Confidence: Low Source: Persisted extraction evidenced

Includes extracted eval setup.

Evidence snippet: Clinical expertise improves not only by acquiring medical knowledge, but by accumulating experience that yields reusable diagnostic patterns.

Quality Controls

missing

Not reported

Confidence: Low Source: Persisted extraction missing

No explicit QC controls found.

Evidence snippet: Clinical expertise improves not only by acquiring medical knowledge, but by accumulating experience that yields reusable diagnostic patterns.

Benchmarks / Datasets

missing

Not extracted

Confidence: Low Source: Persisted extraction missing

No benchmark anchors detected.

Evidence snippet: Clinical expertise improves not only by acquiring medical knowledge, but by accumulating experience that yields reusable diagnostic patterns.

Reported Metrics

partial

Accuracy

Confidence: Low Source: Persisted extraction evidenced

Useful for evaluation criteria comparison.

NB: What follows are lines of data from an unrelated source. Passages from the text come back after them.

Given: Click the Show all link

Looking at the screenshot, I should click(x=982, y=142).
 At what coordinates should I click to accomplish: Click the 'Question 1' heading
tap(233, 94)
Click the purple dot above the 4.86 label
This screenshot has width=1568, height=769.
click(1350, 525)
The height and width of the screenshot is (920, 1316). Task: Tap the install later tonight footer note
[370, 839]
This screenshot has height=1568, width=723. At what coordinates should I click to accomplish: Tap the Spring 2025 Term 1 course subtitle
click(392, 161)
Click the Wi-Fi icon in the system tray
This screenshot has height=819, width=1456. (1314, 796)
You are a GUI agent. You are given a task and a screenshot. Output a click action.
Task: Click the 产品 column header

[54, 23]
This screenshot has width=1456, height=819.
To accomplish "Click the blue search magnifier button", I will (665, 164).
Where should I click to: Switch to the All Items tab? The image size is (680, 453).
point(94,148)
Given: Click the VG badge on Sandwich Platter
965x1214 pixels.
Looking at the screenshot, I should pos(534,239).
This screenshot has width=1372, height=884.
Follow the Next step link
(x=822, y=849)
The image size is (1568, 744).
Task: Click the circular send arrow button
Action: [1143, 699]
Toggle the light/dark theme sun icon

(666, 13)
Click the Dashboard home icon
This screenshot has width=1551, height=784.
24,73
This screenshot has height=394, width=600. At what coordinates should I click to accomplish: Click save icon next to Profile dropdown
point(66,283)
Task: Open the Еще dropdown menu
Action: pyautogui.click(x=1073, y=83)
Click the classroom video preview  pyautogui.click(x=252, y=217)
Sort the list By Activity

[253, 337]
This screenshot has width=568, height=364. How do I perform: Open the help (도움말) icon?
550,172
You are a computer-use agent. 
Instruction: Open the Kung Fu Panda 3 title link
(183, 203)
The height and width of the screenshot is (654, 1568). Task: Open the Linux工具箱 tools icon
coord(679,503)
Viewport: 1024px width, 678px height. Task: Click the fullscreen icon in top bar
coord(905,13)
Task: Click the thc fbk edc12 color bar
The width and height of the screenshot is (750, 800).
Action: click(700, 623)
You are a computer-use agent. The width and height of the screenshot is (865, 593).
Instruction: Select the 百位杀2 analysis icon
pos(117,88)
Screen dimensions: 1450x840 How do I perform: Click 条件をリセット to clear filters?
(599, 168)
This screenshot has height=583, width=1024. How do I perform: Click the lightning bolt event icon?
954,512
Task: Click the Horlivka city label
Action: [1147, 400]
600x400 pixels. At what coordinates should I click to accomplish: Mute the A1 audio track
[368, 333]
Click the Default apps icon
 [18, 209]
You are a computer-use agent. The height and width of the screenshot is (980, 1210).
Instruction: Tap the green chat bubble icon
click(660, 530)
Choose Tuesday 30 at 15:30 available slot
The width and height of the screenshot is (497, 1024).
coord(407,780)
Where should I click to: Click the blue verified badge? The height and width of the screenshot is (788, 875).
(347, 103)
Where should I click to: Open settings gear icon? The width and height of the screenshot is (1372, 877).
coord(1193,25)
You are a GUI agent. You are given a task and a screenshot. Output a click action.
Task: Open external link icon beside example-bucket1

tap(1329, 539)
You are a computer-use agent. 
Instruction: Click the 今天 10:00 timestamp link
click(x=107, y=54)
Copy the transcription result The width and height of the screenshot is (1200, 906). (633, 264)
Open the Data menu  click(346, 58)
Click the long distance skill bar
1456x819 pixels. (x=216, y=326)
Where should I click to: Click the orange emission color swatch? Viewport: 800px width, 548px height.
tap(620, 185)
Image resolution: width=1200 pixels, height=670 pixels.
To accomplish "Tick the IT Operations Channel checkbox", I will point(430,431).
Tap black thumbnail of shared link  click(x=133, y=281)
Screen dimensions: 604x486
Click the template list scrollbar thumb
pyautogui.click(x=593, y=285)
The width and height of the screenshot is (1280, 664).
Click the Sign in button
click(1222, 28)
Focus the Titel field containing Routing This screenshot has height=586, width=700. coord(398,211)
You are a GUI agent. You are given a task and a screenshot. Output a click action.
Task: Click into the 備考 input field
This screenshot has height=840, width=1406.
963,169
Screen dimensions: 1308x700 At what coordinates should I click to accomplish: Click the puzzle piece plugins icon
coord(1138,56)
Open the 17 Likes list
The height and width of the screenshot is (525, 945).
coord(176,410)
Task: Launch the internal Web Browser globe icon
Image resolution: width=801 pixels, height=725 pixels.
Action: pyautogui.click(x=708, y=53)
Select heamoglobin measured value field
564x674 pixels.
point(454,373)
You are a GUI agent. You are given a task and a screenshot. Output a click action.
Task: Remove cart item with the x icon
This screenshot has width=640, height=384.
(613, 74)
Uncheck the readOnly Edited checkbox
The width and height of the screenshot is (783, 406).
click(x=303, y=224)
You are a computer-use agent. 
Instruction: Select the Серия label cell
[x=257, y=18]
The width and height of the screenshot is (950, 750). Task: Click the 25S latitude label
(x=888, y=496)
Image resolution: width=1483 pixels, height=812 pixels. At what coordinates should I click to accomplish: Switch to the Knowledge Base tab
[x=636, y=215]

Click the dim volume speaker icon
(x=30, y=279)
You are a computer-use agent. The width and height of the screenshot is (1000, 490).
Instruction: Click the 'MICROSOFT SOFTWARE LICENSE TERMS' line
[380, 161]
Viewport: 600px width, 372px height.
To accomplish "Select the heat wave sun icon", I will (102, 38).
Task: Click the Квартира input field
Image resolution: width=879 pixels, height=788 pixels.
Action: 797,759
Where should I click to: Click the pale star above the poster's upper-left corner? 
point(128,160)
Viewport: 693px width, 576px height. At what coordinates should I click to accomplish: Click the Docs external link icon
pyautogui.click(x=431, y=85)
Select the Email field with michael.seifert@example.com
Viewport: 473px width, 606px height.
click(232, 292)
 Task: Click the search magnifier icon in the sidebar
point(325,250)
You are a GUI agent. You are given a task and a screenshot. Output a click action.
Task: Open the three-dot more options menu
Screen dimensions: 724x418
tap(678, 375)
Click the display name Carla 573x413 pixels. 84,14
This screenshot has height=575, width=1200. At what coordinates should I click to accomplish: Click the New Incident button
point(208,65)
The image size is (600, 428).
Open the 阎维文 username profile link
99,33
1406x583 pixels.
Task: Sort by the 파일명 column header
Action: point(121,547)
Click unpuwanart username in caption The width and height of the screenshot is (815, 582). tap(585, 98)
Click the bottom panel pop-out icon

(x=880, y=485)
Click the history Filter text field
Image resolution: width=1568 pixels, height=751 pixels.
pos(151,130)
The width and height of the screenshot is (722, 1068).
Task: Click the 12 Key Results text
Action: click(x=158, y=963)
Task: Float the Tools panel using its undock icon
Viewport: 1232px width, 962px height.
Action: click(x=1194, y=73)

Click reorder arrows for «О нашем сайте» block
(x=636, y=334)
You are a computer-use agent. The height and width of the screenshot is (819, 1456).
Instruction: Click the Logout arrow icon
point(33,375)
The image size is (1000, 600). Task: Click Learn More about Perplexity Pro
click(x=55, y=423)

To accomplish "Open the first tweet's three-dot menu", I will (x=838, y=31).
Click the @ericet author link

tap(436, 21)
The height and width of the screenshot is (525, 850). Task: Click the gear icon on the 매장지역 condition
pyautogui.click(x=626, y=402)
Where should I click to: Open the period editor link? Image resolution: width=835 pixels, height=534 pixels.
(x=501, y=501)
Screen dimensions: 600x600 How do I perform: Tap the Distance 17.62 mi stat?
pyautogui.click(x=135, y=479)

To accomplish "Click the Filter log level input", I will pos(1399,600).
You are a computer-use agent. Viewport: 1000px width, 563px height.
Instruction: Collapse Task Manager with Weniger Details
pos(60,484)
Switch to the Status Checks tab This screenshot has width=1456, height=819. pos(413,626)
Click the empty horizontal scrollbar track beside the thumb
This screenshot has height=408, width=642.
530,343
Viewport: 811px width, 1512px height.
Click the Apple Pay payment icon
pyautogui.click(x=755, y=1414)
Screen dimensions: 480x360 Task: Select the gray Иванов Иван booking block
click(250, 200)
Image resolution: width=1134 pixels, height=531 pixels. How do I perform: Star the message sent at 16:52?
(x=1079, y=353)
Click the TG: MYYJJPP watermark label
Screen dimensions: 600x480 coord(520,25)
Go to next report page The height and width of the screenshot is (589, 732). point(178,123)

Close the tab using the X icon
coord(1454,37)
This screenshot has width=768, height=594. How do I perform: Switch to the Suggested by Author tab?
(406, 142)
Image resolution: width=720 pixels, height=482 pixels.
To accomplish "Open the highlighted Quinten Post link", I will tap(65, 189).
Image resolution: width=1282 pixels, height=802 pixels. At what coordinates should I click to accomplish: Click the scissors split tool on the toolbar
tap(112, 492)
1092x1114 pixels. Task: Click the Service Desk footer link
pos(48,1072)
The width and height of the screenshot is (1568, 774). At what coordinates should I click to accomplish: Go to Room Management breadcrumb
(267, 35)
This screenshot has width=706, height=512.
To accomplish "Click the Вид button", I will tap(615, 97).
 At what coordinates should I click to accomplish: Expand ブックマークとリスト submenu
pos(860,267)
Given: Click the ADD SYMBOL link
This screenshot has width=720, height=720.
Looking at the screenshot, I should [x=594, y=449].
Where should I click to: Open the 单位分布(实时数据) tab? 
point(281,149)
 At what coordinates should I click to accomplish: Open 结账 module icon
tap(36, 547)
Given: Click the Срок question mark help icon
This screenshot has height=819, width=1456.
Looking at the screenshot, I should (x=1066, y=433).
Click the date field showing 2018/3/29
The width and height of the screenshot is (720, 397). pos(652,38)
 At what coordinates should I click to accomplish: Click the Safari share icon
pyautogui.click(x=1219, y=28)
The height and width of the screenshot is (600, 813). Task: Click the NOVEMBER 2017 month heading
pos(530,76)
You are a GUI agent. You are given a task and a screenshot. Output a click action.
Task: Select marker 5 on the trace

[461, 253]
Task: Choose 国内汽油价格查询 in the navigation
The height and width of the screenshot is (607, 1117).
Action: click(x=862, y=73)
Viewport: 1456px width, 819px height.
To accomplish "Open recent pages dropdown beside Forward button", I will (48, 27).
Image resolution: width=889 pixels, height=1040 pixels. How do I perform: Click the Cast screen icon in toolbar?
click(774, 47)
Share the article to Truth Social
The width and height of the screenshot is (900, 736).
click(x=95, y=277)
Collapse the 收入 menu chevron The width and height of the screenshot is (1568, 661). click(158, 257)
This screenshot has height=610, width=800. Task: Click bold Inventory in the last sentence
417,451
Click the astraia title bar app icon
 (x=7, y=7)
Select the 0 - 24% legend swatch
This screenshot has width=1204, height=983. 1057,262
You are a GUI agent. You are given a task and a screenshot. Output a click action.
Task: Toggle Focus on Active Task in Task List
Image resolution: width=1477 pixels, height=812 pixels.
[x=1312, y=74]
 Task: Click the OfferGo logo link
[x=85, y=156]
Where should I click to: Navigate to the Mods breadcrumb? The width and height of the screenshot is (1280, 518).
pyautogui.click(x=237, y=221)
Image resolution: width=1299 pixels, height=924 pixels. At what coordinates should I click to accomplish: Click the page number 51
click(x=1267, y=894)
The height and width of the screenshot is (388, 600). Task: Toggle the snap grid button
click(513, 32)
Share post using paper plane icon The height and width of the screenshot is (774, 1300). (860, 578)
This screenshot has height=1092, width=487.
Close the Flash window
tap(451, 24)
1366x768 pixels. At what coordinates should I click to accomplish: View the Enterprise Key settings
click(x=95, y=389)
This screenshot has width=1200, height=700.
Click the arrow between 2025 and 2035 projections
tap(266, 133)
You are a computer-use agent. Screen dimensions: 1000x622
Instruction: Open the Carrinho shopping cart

Evidence snippet: On standard evaluation with MedCaseReasoning dataset, SEA achieves 92.46% accuracy, outperforming the strongest baseline by +19.6%, demonstrating the benefit of jointly optimizing reasoning and memory.

Rater Population

partial

Domain Experts

Confidence: Low Source: Persisted extraction evidenced

Helpful for staffing comparability.

Evidence snippet: Clinical expertise improves not only by acquiring medical knowledge, but by accumulating experience that yields reusable diagnostic patterns.

Human Data Lens

  • Uses human feedback: No
  • Feedback types: None
  • Rater population: Domain Experts
  • Unit of annotation: Unknown
  • Expertise required: Medicine
  • Extraction source: Persisted extraction

Evaluation Lens

  • Evaluation modes: Automatic Metrics
  • Agentic eval: Long Horizon
  • Quality controls: Not reported
  • Confidence: 0.45
  • Flags: ambiguous

Protocol And Measurement Signals

Benchmarks / Datasets

No benchmark or dataset names were extracted from the available abstract.

Reported Metrics

accuracy

Research Brief

Deterministic synthesis

We propose SEA, a self-learning diagnostic agent with cognitively inspired dual-memory module. HFEPX signals include Automatic Metrics, Long Horizon with confidence 0.45. Updated from current HFEPX corpus.

Generated Apr 10, 2026, 7:13 AM · Grounded in abstract + metadata only

Key Takeaways

  • We propose SEA, a self-learning diagnostic agent with cognitively inspired dual-memory module.
  • We evaluate SEA in two complementary settings.

Researcher Actions

  • Treat this as method context, then pivot to protocol-specific HFEPX hubs.
  • Identify benchmark choices from full text before operationalizing conclusions.
  • Validate metric comparability (accuracy).

Caveats

  • Generated from title, abstract, and extracted metadata only; full-paper implementation details are not parsed.
  • Extraction confidence is probabilistic and should be validated for critical decisions.

Research Summary

Contribution Summary

  • We propose SEA, a self-learning diagnostic agent with cognitively inspired dual-memory module.
  • We evaluate SEA in two complementary settings.
  • On standard evaluation with MedCaseReasoning dataset, SEA achieves 92.46% accuracy, outperforming the strongest baseline by +19.6%, demonstrating the benefit of jointly optimizing reasoning and memory.

Why It Matters For Eval

  • We propose SEA, a self-learning diagnostic agent with cognitively inspired dual-memory module.
  • On standard evaluation with MedCaseReasoning dataset, SEA achieves 92.46% accuracy, outperforming the strongest baseline by +19.6%, demonstrating the benefit of jointly optimizing reasoning and memory.

Researcher Checklist

  • Gap: Human feedback protocol is explicit

    No explicit human feedback protocol detected.

  • Pass: Evaluation mode is explicit

    Detected: Automatic Metrics

  • Gap: Quality control reporting appears

    No calibration/adjudication/IAA control explicitly detected.

  • Gap: Benchmark or dataset anchors are present

    No benchmark/dataset anchor extracted from abstract.